If I told you to read a story about two guys paving a road together, you’d probably decline. But if I told you it was a modern day parable, an easy quick read, and written by the guy who wrote two books that turned into movies starring Tom Hanks, ok, maybe you’d pick it up.
Author Dave Eggers is an absurdly driven social novel writer. Every book he’s written asks a question—several questions, really—about modern life, global politics, the limits of technology, and what you do with yourself when nothing in the world makes sense, even though you, meaning well, meaning so well, feel like it should all just go at least as well as you imagine. After having written a memoir about taking care of his brother while trying to start an activist magazine, then a breakout novel about two guys trying to give away a boatload of money to a good cause, and a string of other novels that resonate with issues like the financial crisis, the Facebook boom, and Hurricane Katrina, he goes and writes a short allegory about two road pavers. I had to pick it up.
“Without war and its waste, you would not be here.”
A story that has you wondering where it will go, and it could go anywhere from Prince Avalanche to The Last King of Scotland. In a tale that’s a little bit Nietzsche, a little bit Zimyatin, a little bit Orwell, and a little bit Coatzee, Eggers introduces us to two men who could not be any more opposite one another. “Four” is tasked with paving a road in a faraway country, and wants it done as soon as possible. “Nine” is the man charged with clearing the path for the road, and wants to experience the country as freely as possible. The country itself, which could be any country with palm trees that just ended a civil war, is a nebulous setting in which the building of this great road will function as a unification of the North and the South. How best to get it done on time for the big unification parade?
These are the basic players and their conflict. Their company paves roads on a deadline. It’s a simple job, but it’s impossible not to get involved in the local life. While one man wants to adhere to a strict code of ignoring everything around him, the other wants to carelessly immerse himself in the food, the women, the play, and even some of the favors for favors. Who do you like (or dislike) more?
And so a kind of battle ensues about conflict intervention. Or approaches to labor. Or global trade. Or justice and equality. Or local and international politics. Or economics and warfare.
“It’s like a parade before the real parade. This is one of hope. A procession of longing.”

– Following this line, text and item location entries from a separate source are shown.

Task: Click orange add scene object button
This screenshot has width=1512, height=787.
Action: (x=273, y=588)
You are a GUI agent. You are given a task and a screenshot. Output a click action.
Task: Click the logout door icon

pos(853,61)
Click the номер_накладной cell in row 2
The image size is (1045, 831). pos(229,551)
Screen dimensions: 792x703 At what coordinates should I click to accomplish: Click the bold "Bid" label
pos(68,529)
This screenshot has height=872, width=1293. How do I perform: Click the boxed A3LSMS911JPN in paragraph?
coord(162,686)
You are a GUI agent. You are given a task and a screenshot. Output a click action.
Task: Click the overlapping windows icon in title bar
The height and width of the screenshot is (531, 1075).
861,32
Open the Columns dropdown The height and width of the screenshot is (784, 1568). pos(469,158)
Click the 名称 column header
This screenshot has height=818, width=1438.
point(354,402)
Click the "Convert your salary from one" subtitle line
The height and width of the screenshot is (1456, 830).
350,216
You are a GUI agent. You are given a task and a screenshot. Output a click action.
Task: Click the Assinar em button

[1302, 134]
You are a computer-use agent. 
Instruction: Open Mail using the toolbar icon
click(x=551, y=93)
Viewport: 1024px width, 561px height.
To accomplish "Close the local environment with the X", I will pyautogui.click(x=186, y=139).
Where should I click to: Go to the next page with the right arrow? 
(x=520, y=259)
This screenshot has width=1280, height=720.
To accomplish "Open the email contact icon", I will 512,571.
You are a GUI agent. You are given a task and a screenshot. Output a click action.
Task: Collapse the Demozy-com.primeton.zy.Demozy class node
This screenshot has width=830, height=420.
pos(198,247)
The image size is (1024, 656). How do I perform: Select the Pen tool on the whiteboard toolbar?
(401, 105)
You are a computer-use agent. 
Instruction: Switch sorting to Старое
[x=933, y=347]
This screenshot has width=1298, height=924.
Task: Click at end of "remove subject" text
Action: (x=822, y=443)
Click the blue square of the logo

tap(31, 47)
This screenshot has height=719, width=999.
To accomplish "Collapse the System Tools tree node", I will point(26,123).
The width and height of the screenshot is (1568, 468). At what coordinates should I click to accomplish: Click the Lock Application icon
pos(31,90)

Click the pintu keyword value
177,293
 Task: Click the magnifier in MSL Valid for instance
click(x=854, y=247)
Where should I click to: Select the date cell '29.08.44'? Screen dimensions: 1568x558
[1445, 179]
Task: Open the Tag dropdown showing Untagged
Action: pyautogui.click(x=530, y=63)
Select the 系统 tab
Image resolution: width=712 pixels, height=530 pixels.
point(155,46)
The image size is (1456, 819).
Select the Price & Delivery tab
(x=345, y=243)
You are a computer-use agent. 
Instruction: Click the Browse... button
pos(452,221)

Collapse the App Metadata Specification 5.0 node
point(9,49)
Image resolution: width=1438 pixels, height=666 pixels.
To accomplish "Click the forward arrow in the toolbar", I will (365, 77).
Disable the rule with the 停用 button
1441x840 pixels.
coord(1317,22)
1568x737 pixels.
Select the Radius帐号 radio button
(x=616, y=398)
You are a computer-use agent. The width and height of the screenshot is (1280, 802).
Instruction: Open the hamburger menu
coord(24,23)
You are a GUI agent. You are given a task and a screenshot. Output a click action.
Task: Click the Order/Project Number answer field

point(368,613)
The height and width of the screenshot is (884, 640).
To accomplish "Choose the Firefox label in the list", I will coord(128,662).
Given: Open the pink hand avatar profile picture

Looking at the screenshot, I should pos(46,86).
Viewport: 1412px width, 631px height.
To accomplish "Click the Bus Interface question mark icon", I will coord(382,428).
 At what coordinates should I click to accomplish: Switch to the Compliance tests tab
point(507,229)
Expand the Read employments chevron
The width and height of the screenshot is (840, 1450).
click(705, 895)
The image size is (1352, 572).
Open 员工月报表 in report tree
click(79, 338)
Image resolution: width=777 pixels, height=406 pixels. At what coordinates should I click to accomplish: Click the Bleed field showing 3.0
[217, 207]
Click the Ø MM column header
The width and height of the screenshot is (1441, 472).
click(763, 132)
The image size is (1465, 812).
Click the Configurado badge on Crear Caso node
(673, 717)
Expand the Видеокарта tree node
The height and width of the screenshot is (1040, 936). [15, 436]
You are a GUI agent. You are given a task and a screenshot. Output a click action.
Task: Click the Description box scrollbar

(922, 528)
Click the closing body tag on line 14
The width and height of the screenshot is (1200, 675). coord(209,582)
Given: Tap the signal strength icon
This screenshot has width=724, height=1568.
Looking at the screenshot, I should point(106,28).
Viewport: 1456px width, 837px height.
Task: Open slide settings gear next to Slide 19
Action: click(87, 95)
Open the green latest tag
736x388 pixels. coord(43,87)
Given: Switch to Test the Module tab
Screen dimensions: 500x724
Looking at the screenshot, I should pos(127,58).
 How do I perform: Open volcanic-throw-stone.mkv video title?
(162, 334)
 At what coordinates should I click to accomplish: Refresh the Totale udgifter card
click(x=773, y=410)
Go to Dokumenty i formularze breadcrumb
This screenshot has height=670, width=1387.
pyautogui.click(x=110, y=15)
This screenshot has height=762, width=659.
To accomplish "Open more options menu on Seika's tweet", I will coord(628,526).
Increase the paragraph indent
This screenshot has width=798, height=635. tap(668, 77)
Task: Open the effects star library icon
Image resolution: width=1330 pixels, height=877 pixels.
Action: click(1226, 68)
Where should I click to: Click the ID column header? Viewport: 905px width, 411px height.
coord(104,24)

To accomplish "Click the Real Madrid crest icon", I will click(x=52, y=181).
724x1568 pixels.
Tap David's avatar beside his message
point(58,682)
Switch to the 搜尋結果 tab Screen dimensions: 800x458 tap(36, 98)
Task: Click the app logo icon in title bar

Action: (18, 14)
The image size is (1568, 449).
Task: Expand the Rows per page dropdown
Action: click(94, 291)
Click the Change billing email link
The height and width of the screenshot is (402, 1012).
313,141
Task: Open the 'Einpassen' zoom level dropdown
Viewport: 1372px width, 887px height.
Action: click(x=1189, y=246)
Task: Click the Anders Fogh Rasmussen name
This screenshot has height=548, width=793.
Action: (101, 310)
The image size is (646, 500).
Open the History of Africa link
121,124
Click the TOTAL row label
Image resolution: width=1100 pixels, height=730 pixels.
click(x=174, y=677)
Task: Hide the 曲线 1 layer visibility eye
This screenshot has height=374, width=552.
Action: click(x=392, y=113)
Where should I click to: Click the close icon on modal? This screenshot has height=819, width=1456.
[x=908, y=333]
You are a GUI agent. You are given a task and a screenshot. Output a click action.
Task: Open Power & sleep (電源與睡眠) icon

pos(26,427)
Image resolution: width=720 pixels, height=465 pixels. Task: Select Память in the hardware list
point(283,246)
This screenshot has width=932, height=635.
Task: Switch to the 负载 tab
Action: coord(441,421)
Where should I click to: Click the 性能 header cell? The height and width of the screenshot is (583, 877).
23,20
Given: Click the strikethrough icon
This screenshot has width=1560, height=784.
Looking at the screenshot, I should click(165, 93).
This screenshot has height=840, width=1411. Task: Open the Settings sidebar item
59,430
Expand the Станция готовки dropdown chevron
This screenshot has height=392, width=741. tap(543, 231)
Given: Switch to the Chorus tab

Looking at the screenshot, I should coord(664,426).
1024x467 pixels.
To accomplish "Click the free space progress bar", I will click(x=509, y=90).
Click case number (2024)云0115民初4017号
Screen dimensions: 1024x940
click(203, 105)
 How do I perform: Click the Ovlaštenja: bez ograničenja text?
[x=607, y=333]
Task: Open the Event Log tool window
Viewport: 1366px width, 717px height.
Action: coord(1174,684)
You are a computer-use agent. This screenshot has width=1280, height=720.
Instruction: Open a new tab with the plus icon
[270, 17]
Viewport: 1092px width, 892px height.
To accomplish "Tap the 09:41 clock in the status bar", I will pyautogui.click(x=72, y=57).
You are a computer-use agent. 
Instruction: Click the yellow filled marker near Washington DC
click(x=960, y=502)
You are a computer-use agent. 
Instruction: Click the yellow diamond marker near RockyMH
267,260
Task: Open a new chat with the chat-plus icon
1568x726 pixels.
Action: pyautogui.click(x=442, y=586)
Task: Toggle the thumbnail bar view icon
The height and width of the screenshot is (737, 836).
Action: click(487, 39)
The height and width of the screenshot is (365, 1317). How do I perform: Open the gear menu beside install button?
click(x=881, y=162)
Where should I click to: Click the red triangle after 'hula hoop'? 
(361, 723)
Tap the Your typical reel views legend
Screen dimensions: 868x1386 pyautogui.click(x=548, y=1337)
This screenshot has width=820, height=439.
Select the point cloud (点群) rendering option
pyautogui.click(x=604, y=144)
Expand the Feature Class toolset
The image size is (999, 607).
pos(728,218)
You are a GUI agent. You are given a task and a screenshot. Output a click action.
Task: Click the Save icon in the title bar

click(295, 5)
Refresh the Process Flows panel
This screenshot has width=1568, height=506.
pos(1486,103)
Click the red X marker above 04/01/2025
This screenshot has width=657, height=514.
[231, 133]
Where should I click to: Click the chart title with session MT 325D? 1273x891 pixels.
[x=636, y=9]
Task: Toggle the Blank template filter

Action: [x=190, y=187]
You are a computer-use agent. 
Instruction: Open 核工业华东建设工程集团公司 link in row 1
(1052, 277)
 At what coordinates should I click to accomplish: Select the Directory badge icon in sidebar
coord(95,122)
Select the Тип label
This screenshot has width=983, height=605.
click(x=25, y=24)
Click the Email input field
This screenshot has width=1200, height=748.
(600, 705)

But at the heart of the story is a man committed to following protocol forced into an unpredictable situation with a man committed to following his heart. As the task progresses, each of the men is challenged by the inevitable consequences of their approach. What if your way of doing things goes wrong? All along the way we encounter a dozen classic scenarios we have seen in many stories about first world protagonists eager to help the third world—begging, bribery, food poisoning, possible kidnapping. The moral complexity is such that neither character is too easy to like or dislike, and you’re waiting to see who will be proven right in the end.
By the end, you will find that, if you feel passionate about the story, you yourself fall one of two camps:
“This novel is one of the most important fables of our time, written in such a way as to strip away all our prejudices”
“This novel is a hopeless smirk at any effort to do good in the world, and full of stereotypes.”
There is a twist. And while the twist—which I will not reveal—does heap a spoonful of cynicism into the message, it is no less real than the questions the author is asking us. Not just “how do we best do good in the world,” but “how do we even begin to define what is good in the world”?
We all have values, and we all have liabilities. I think the truth Eggers is trying to get us to accept is that, not only are they interrelated, but sometimes we can be so focused on either that we fail to see the bigger picture. You share more values with other people than you would like to imagine. So the question is this: When you are ignited by purpose, what is paramount to helping others?